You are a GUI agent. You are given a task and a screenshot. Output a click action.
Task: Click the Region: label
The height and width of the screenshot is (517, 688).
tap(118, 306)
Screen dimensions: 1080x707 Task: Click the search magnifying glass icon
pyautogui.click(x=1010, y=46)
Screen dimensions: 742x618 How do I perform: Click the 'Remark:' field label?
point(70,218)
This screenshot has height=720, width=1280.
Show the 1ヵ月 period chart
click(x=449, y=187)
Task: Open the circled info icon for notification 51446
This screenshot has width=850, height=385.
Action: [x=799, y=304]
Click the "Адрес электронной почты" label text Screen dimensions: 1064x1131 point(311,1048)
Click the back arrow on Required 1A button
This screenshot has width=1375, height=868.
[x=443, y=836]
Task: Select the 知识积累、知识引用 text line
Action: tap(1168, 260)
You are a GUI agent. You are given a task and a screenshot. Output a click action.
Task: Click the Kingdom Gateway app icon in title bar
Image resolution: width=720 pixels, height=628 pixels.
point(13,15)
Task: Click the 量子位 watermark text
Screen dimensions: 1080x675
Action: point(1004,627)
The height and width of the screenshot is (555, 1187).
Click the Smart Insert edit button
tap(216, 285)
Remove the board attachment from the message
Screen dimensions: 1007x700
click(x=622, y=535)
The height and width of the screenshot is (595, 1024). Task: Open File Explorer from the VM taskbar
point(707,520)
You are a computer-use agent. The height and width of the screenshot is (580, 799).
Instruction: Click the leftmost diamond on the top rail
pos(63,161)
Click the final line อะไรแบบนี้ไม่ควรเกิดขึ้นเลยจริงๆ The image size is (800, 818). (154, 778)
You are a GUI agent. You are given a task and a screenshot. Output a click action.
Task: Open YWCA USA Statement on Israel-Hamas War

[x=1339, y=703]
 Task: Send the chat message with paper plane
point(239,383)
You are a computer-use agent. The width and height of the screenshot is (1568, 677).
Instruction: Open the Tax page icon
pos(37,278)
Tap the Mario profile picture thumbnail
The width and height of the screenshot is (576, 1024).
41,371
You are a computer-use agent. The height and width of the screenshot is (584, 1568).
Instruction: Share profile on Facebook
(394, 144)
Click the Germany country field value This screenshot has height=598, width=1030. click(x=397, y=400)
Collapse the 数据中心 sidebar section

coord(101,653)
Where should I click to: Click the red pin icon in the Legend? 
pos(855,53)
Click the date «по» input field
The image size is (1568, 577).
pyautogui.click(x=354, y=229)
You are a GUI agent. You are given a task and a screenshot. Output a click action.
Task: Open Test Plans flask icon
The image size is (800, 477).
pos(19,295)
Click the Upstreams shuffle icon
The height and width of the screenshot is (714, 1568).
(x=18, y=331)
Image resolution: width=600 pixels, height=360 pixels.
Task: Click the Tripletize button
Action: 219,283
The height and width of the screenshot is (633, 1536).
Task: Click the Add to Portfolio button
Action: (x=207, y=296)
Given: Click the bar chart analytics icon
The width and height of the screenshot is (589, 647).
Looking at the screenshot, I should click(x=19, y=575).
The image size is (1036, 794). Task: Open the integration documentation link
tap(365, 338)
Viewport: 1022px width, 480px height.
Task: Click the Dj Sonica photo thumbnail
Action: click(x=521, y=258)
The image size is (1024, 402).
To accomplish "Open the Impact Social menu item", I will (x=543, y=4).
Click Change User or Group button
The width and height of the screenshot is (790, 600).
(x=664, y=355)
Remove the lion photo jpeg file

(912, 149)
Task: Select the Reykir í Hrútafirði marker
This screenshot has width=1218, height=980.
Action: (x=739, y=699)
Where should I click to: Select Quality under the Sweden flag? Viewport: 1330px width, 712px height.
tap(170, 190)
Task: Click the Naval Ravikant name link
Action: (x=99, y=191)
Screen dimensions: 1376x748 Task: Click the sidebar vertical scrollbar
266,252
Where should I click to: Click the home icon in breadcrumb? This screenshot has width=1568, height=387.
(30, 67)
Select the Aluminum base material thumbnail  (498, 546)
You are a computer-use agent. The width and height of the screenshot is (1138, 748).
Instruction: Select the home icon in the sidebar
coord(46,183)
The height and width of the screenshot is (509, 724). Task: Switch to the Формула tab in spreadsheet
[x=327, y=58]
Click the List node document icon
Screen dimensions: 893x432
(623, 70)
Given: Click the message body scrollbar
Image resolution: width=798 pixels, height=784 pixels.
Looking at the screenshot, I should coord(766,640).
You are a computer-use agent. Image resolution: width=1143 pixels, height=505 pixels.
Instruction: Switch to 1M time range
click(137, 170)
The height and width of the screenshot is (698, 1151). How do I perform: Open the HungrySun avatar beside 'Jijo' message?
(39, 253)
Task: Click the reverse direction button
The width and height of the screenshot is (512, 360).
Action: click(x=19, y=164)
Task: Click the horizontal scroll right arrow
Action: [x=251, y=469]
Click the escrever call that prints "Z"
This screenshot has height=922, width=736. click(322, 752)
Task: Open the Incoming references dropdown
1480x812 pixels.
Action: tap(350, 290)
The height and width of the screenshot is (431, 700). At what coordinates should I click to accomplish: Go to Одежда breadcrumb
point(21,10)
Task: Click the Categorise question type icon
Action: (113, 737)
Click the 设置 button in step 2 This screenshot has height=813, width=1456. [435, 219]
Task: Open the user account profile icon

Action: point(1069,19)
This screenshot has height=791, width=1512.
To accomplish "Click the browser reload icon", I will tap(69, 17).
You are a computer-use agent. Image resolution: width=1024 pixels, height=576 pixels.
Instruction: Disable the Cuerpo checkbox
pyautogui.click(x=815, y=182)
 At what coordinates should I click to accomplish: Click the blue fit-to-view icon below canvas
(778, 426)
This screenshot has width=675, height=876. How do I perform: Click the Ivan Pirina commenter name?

**About this task**
Please reproduce the material in its entirety, exactly as it stands.

**Response area**
You are a GUI agent. You are given a task and a screenshot. Output a click action.
Task: Click the Region: label
The height and width of the screenshot is (517, 688).
tap(118, 306)
Screen dimensions: 1080x707 Task: Click the search magnifying glass icon
pyautogui.click(x=1010, y=46)
Screen dimensions: 742x618 How do I perform: Click the 'Remark:' field label?
point(70,218)
This screenshot has height=720, width=1280.
Show the 1ヵ月 period chart
click(x=449, y=187)
Task: Open the circled info icon for notification 51446
This screenshot has width=850, height=385.
Action: [x=799, y=304]
Click the "Адрес электронной почты" label text Screen dimensions: 1064x1131 point(311,1048)
Click the back arrow on Required 1A button
This screenshot has width=1375, height=868.
[x=443, y=836]
Task: Select the 知识积累、知识引用 text line
Action: tap(1168, 260)
You are a GUI agent. You are given a task and a screenshot. Output a click action.
Task: Click the Kingdom Gateway app icon in title bar
Image resolution: width=720 pixels, height=628 pixels.
point(13,15)
Task: Click the 量子位 watermark text
Screen dimensions: 1080x675
Action: point(1004,627)
The height and width of the screenshot is (555, 1187).
Click the Smart Insert edit button
tap(216, 285)
Remove the board attachment from the message
Screen dimensions: 1007x700
click(x=622, y=535)
The height and width of the screenshot is (595, 1024). Task: Open File Explorer from the VM taskbar
point(707,520)
You are a computer-use agent. The height and width of the screenshot is (580, 799).
Instruction: Click the leftmost diamond on the top rail
pos(63,161)
Click the final line อะไรแบบนี้ไม่ควรเกิดขึ้นเลยจริงๆ The image size is (800, 818). (154, 778)
You are a GUI agent. You are given a task and a screenshot. Output a click action.
Task: Open YWCA USA Statement on Israel-Hamas War

[x=1339, y=703]
 Task: Send the chat message with paper plane
point(239,383)
You are a computer-use agent. The width and height of the screenshot is (1568, 677).
Instruction: Open the Tax page icon
pos(37,278)
Tap the Mario profile picture thumbnail
The width and height of the screenshot is (576, 1024).
41,371
You are a computer-use agent. The height and width of the screenshot is (584, 1568).
Instruction: Share profile on Facebook
(394, 144)
Click the Germany country field value This screenshot has height=598, width=1030. click(x=397, y=400)
Collapse the 数据中心 sidebar section

coord(101,653)
Where should I click to: Click the red pin icon in the Legend? 
pos(855,53)
Click the date «по» input field
The image size is (1568, 577).
pyautogui.click(x=354, y=229)
You are a GUI agent. You are given a task and a screenshot. Output a click action.
Task: Open Test Plans flask icon
The image size is (800, 477).
pos(19,295)
Click the Upstreams shuffle icon
The height and width of the screenshot is (714, 1568).
(x=18, y=331)
Image resolution: width=600 pixels, height=360 pixels.
Task: Click the Tripletize button
Action: 219,283
The height and width of the screenshot is (633, 1536).
Task: Click the Add to Portfolio button
Action: (x=207, y=296)
Given: Click the bar chart analytics icon
The width and height of the screenshot is (589, 647).
Looking at the screenshot, I should click(x=19, y=575).
The image size is (1036, 794). Task: Open the integration documentation link
tap(365, 338)
Viewport: 1022px width, 480px height.
Task: Click the Dj Sonica photo thumbnail
Action: click(x=521, y=258)
The image size is (1024, 402).
To accomplish "Open the Impact Social menu item", I will (x=543, y=4).
Click Change User or Group button
The width and height of the screenshot is (790, 600).
(x=664, y=355)
Remove the lion photo jpeg file

(912, 149)
Task: Select the Reykir í Hrútafirði marker
This screenshot has width=1218, height=980.
Action: (x=739, y=699)
Where should I click to: Select Quality under the Sweden flag? Viewport: 1330px width, 712px height.
tap(170, 190)
Task: Click the Naval Ravikant name link
Action: (x=99, y=191)
Screen dimensions: 1376x748 Task: Click the sidebar vertical scrollbar
266,252
Where should I click to: Click the home icon in breadcrumb? This screenshot has width=1568, height=387.
(30, 67)
Select the Aluminum base material thumbnail  (498, 546)
You are a computer-use agent. The width and height of the screenshot is (1138, 748).
Instruction: Select the home icon in the sidebar
coord(46,183)
The height and width of the screenshot is (509, 724). Task: Switch to the Формула tab in spreadsheet
[x=327, y=58]
Click the List node document icon
Screen dimensions: 893x432
(623, 70)
Given: Click the message body scrollbar
Image resolution: width=798 pixels, height=784 pixels.
Looking at the screenshot, I should coord(766,640).
You are a computer-use agent. Image resolution: width=1143 pixels, height=505 pixels.
Instruction: Switch to 1M time range
click(137, 170)
The height and width of the screenshot is (698, 1151). How do I perform: Open the HungrySun avatar beside 'Jijo' message?
(39, 253)
Task: Click the reverse direction button
The width and height of the screenshot is (512, 360).
Action: click(x=19, y=164)
Task: Click the horizontal scroll right arrow
Action: [x=251, y=469]
Click the escrever call that prints "Z"
This screenshot has height=922, width=736. click(322, 752)
Task: Open the Incoming references dropdown
1480x812 pixels.
Action: tap(350, 290)
The height and width of the screenshot is (431, 700). At what coordinates should I click to accomplish: Go to Одежда breadcrumb
point(21,10)
Task: Click the Categorise question type icon
Action: (113, 737)
Click the 设置 button in step 2 This screenshot has height=813, width=1456. [435, 219]
Task: Open the user account profile icon

Action: point(1069,19)
This screenshot has height=791, width=1512.
To accomplish "Click the browser reload icon", I will tap(69, 17).
You are a computer-use agent. Image resolution: width=1024 pixels, height=576 pixels.
Instruction: Disable the Cuerpo checkbox
pyautogui.click(x=815, y=182)
 At what coordinates should I click to accomplish: Click the blue fit-to-view icon below canvas
(778, 426)
This screenshot has width=675, height=876. How do I perform: Click the Ivan Pirina commenter name?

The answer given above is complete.